SOURCE INFORMATION —
################

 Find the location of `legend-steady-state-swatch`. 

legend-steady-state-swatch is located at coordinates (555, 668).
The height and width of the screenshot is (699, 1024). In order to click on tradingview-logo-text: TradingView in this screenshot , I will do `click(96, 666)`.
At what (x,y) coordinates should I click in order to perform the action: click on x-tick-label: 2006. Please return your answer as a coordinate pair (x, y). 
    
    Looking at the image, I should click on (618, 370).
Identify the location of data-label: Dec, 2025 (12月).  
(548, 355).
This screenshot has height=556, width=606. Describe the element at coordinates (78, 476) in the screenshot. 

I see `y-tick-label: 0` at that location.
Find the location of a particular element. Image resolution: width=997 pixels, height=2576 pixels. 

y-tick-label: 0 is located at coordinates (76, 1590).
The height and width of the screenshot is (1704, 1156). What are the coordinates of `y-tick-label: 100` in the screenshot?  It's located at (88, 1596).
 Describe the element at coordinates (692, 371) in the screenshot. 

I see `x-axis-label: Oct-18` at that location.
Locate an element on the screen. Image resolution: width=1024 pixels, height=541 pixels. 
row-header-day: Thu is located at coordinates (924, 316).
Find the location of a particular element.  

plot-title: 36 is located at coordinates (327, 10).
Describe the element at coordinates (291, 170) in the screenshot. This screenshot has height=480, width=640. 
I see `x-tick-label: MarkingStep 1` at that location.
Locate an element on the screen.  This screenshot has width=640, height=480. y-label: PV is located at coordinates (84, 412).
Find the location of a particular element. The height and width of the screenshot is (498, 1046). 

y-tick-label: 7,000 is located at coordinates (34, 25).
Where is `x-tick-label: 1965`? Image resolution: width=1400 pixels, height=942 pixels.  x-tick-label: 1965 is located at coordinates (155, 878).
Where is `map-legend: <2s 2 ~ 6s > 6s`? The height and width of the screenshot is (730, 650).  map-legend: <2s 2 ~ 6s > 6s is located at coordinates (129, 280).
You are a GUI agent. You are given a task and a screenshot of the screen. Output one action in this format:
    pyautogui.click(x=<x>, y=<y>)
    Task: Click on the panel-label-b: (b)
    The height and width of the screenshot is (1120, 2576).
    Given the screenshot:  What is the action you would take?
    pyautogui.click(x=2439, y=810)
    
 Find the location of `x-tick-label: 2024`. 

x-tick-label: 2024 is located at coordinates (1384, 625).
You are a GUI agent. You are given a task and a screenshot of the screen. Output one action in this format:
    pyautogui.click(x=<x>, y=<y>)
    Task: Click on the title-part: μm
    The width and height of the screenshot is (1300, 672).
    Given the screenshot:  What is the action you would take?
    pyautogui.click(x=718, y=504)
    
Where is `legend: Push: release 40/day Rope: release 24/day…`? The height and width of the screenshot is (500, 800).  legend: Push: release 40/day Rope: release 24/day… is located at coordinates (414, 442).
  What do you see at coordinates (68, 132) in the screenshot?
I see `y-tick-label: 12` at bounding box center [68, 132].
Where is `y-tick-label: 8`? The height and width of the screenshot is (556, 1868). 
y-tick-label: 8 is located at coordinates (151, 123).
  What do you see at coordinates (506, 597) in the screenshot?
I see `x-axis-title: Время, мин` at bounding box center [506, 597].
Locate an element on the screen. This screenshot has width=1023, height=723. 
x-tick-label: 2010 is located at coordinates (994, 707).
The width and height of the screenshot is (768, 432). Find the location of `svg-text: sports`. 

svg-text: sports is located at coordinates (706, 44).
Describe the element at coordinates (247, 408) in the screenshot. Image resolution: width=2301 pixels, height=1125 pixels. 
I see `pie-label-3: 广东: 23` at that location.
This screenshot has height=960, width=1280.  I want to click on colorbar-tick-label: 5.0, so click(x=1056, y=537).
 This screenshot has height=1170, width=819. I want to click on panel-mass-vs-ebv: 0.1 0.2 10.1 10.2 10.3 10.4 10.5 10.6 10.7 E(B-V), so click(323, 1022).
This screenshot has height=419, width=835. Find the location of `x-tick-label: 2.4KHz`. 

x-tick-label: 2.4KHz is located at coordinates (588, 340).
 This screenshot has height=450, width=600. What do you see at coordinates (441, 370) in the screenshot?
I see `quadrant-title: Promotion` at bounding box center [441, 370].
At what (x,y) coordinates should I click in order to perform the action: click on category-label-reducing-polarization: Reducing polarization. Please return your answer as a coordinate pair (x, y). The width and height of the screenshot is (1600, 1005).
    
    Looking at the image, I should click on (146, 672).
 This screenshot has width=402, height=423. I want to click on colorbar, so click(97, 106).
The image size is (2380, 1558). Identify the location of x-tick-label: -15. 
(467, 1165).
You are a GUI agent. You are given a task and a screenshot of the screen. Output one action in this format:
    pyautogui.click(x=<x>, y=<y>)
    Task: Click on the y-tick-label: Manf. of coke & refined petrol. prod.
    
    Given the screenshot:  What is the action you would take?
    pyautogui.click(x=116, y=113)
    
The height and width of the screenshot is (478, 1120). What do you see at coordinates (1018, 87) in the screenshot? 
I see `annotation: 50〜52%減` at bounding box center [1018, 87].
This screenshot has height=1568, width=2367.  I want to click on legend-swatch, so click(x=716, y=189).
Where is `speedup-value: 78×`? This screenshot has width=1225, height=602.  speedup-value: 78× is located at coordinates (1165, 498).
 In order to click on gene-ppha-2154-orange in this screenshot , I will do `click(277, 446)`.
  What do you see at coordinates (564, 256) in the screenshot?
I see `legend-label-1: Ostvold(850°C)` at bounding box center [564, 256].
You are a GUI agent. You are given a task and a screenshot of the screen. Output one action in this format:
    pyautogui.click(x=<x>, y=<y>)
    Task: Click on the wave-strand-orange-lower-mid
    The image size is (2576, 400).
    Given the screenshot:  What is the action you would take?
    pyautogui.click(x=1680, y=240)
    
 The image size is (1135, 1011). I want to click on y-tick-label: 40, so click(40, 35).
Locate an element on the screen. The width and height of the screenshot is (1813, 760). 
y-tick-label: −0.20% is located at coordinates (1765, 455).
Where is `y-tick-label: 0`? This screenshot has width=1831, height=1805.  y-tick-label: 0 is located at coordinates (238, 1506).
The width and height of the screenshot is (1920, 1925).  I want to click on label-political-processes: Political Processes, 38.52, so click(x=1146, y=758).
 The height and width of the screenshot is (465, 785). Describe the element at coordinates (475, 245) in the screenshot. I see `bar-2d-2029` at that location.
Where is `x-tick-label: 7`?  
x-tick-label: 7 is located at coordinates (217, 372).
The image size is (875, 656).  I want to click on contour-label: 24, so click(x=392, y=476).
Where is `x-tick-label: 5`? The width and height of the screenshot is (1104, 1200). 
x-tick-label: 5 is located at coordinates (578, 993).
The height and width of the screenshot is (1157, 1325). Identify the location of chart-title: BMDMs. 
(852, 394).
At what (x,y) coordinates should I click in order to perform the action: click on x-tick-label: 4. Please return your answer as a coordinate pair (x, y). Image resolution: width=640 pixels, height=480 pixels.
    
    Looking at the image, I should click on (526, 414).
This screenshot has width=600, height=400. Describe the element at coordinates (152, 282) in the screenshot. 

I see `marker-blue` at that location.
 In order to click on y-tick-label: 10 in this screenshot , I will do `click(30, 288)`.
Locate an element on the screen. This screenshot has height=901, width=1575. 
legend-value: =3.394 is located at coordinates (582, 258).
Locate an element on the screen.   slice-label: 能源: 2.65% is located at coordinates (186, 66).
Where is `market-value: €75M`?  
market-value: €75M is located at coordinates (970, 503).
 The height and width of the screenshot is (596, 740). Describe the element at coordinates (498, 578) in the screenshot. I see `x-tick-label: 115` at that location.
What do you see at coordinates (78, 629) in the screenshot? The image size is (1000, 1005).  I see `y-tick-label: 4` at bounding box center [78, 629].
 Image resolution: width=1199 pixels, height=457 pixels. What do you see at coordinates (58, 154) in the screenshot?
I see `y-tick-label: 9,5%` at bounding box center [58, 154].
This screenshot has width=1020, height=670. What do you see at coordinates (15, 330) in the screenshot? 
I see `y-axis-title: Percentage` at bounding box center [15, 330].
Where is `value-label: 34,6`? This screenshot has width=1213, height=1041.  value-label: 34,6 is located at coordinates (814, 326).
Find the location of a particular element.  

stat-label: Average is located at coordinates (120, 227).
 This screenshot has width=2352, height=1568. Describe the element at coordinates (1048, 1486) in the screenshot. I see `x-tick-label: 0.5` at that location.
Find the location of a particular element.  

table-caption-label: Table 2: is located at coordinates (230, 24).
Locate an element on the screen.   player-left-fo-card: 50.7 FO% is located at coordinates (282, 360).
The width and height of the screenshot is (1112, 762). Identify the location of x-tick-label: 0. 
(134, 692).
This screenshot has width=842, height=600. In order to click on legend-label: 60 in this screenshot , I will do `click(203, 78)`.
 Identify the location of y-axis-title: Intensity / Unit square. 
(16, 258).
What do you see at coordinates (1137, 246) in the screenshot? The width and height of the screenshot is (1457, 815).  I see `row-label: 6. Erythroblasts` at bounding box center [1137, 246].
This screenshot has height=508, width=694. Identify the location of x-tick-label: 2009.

################

TRY IT — Please pull out, word for word, the lines starting at the one that contains "The width and height of the screenshot is (1112, 762)." and running through the end of the rows, both ends included.

FINAL ANSWER —
The width and height of the screenshot is (1112, 762). Identify the location of x-tick-label: 0. 
(134, 692).
This screenshot has width=842, height=600. In order to click on legend-label: 60 in this screenshot , I will do `click(203, 78)`.
 Identify the location of y-axis-title: Intensity / Unit square. 
(16, 258).
What do you see at coordinates (1137, 246) in the screenshot? The width and height of the screenshot is (1457, 815).  I see `row-label: 6. Erythroblasts` at bounding box center [1137, 246].
This screenshot has height=508, width=694. Identify the location of x-tick-label: 2009.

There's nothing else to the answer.